[Dataset entries]
_ _ _ _
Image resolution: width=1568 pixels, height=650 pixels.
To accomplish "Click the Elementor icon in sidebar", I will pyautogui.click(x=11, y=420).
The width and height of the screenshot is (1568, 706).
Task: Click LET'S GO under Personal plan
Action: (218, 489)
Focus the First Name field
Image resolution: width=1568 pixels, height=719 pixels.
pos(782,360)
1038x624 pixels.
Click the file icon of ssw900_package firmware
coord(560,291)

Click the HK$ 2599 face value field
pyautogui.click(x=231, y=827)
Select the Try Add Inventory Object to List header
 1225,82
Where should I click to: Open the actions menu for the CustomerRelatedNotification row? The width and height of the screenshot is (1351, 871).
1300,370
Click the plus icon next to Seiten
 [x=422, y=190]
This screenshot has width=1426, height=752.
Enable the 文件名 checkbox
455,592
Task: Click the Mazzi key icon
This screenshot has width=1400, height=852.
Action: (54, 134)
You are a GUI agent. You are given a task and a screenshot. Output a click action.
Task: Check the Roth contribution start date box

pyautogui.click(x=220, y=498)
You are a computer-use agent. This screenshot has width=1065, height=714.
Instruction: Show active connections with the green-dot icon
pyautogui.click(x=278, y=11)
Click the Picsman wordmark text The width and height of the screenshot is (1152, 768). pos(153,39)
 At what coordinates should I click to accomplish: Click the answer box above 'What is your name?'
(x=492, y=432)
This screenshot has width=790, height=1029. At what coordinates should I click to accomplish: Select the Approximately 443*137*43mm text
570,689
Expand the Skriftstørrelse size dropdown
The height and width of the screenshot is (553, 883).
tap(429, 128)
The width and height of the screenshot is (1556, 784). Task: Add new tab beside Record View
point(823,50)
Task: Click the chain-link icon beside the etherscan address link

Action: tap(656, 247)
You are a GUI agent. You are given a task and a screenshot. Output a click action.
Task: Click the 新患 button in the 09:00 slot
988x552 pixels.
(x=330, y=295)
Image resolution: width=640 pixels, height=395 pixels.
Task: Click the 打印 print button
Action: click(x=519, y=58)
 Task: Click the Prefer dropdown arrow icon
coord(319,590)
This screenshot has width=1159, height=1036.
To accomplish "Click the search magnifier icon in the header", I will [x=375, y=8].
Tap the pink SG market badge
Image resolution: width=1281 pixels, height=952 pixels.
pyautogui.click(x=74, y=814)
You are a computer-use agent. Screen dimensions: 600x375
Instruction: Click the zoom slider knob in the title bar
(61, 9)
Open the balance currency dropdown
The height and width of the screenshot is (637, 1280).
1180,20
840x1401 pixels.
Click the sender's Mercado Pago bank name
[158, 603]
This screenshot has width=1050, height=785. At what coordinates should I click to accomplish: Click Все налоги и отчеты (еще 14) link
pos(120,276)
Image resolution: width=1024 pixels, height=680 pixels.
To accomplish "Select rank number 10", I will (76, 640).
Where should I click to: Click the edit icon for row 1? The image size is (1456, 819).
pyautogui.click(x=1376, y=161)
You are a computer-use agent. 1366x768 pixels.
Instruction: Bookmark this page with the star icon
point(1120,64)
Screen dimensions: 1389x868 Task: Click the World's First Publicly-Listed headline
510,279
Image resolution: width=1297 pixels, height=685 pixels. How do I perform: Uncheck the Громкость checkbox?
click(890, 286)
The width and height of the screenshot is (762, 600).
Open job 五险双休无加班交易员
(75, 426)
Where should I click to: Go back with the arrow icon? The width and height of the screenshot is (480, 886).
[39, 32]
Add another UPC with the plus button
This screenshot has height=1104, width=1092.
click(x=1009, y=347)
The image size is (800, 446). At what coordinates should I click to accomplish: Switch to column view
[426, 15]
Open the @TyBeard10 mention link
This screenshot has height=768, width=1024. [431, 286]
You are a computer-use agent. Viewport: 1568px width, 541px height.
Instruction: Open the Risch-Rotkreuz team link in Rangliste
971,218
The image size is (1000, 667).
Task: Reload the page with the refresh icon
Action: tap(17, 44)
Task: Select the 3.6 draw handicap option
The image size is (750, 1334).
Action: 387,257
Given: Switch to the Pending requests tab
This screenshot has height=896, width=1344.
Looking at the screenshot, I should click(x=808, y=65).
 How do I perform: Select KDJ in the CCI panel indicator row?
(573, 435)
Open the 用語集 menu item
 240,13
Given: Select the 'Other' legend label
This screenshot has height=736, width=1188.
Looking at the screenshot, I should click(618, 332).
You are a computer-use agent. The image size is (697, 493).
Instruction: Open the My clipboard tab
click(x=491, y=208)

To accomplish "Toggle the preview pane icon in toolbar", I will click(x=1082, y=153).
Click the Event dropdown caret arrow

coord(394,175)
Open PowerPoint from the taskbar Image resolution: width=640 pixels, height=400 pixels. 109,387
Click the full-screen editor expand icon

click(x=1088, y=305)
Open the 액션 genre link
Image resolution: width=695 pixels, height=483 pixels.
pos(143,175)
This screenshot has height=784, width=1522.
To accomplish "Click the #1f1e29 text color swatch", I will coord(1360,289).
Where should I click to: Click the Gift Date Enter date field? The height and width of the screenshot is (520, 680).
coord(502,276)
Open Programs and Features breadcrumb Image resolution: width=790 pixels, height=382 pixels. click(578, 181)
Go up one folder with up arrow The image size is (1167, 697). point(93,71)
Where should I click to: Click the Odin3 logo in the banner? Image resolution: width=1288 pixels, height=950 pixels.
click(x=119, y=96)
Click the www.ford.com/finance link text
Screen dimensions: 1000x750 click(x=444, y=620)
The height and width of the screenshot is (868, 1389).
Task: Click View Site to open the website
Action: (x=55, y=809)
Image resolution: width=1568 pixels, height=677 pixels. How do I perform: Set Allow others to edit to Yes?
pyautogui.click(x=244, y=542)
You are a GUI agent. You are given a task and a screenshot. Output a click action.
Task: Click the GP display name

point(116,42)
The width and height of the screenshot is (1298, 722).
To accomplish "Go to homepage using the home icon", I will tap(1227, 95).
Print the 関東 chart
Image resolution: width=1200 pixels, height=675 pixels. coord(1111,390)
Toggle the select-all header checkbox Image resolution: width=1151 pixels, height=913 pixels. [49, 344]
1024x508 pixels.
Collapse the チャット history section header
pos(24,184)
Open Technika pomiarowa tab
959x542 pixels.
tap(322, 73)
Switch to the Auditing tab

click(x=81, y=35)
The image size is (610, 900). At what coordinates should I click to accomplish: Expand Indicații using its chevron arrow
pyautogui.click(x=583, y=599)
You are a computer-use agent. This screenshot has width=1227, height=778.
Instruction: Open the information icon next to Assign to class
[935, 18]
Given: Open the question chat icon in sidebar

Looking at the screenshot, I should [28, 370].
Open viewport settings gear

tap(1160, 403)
_ _ _ _
» **REQUIREMENT**:
Search the data above for the word "agent". Copy each line it is in.

» **TASK SOLUTION**:
You are a GUI agent. You are given a task and a screenshot. Output a click action.
You are a computer-use agent. This screenshot has width=1065, height=714.
You are a GUI agent. You are given a task and a screenshot. Output a click action.
You are a computer-use agent. Screen dimensions: 600x375
You are a computer-use agent. 1366x768 pixels.
You are a computer-use agent. Viewport: 1568px width, 541px height.
You are a computer-use agent. The image size is (697, 493).
You are a GUI agent. You are given a task and a screenshot. Output a click action.
You are a computer-use agent. This screenshot has width=1227, height=778.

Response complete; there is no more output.